13 SETTEMBRE INAUGURAZIONE DELL’IPSIA A VENOSA
VENOSA. 6 SETTEMBRE 2010. LUNEDI’ 13 SETTEMBRE INAUGURAZIONE DELL’IPSIA, DUEMILAMETRIQUADRI DI SPAZIO. SEDE AGGEGATA DELL’I.I.S.S. “QUINTO ORAZIO FLACCO”.
Venosa.
Finalmente l’IPSIA (Istituto Professionale Statale Indistria ed Artigianato), una delle prime scuole della città oraziana avrà una sua sede. Per decenni è stata ubicata in locali di fortuna, inizialmente si faceva scuola perfino in un’ala del Castello Pirro del Balzo. L’inaugurazione di questa scuola, di circa duemilametriquadri, avverrà il prossimo 13 settembre, giorno di inizio dell’anno scolastico, deciso dal Consiglio di istituto della scuola. La scuola costruita dalla Provincia è ubicata in via degli Altavilla, è composta da un piano terra ed un primo piano. Il piano terra comprende il laboratorio meccanico, l’aula attività integrative, il magazzino saldatura, l’aula tecnologica, l’aula sistemi ed automazioni, la presidenza e la segreteria. Il primo piano comprende oltre dieci aule per le normali attività didattiche, anche due aule di informatica, la biblioteca e la sala professori. Non c’è che dire una scuola all’avanguardia per circa 100 studenti di questa scuola. Una scuola iniziata alla fine del 2007 e consegnata nel 2010. A parlare sulle tecniche di costruzione, è l’ing. Tiziana Cappa, dipendente della Provincia dell’ufficio Edilizia Scolastica che ha seguito i lavori dal giorno della posa della prima pietra: “ la struttura è stata realizzata tenendo conto le norme tecniche vigenti con materiali innovativi, aventi due caratteristiche: il materiale è leggero ed isolante e serviranno da un lato a diminuire le masse sismiche della struttura, dall’altro lato miglioreranno le condizioni climatiche ed acustiche. L’edificio ha una forma regolare e compatta, volutamente costruito per contenere al massimo le dispersioni energetiche e,quindi, di abbattere i consumi.
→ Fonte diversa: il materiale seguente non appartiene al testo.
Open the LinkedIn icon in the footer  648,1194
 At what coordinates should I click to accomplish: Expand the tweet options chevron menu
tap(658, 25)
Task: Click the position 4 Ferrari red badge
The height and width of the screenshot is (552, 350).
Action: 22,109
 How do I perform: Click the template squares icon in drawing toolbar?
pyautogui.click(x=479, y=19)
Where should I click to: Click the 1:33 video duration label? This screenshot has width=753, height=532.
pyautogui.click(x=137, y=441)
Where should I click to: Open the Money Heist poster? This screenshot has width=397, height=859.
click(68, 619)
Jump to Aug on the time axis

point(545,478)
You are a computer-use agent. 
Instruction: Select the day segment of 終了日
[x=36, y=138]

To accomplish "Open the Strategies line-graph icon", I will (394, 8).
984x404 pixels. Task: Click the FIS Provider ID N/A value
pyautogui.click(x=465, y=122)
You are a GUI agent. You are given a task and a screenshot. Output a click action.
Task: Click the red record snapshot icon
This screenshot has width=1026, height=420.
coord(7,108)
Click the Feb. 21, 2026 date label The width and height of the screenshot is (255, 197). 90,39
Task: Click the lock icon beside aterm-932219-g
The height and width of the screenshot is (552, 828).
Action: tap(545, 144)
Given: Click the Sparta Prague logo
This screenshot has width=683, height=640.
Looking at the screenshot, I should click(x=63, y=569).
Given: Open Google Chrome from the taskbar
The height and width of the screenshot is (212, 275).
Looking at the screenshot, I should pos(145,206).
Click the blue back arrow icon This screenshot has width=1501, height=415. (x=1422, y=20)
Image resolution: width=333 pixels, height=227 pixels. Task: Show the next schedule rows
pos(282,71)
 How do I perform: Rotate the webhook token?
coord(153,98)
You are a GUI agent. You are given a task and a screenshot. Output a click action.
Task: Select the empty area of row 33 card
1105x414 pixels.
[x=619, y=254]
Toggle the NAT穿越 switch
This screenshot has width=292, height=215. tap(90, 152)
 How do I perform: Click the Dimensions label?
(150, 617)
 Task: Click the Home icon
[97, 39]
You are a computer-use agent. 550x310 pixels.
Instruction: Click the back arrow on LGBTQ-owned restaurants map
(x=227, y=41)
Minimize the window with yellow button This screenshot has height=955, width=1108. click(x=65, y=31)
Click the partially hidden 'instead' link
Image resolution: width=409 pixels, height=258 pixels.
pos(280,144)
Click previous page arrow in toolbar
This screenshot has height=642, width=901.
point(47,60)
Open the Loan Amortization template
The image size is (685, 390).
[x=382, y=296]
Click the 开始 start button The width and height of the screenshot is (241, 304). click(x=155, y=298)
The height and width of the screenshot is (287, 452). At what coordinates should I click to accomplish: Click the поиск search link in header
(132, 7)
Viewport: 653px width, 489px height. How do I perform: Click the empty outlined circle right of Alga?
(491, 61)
Tutti gli ambienti sono dotati di valvole termostatiche per ottenere l’ottimizzazione del confort in funzione delle destinazioni d’uso. La copertura della scuola è stata fatta in maniera tradizionale con coppi perché garantiscono una durabilità superiore alle altre tecnologie con notevole abbattimento dei costi manutentivi. Particolare attenzione è stata posta alle rifiniture e volutamente la scuola non è stata delimitata all’esterno in modo da divenire parte integrante della città. Mi augurio che questo messaggio positivo di integrazione possa essere recepito da tutte le componenti associative di Venosa. L’esterno della scuola sarà riempito di verde con la sistemazione di siepi ed aiuole”.
I lavori sono stati eseguiti dalle imprese Filidoro di Venosa e Favullo di Lavello.
Lorenzo Zolfo
Le foto riprendono la nuova IPSIA di via degli Altavilla costruita dalla Provincia.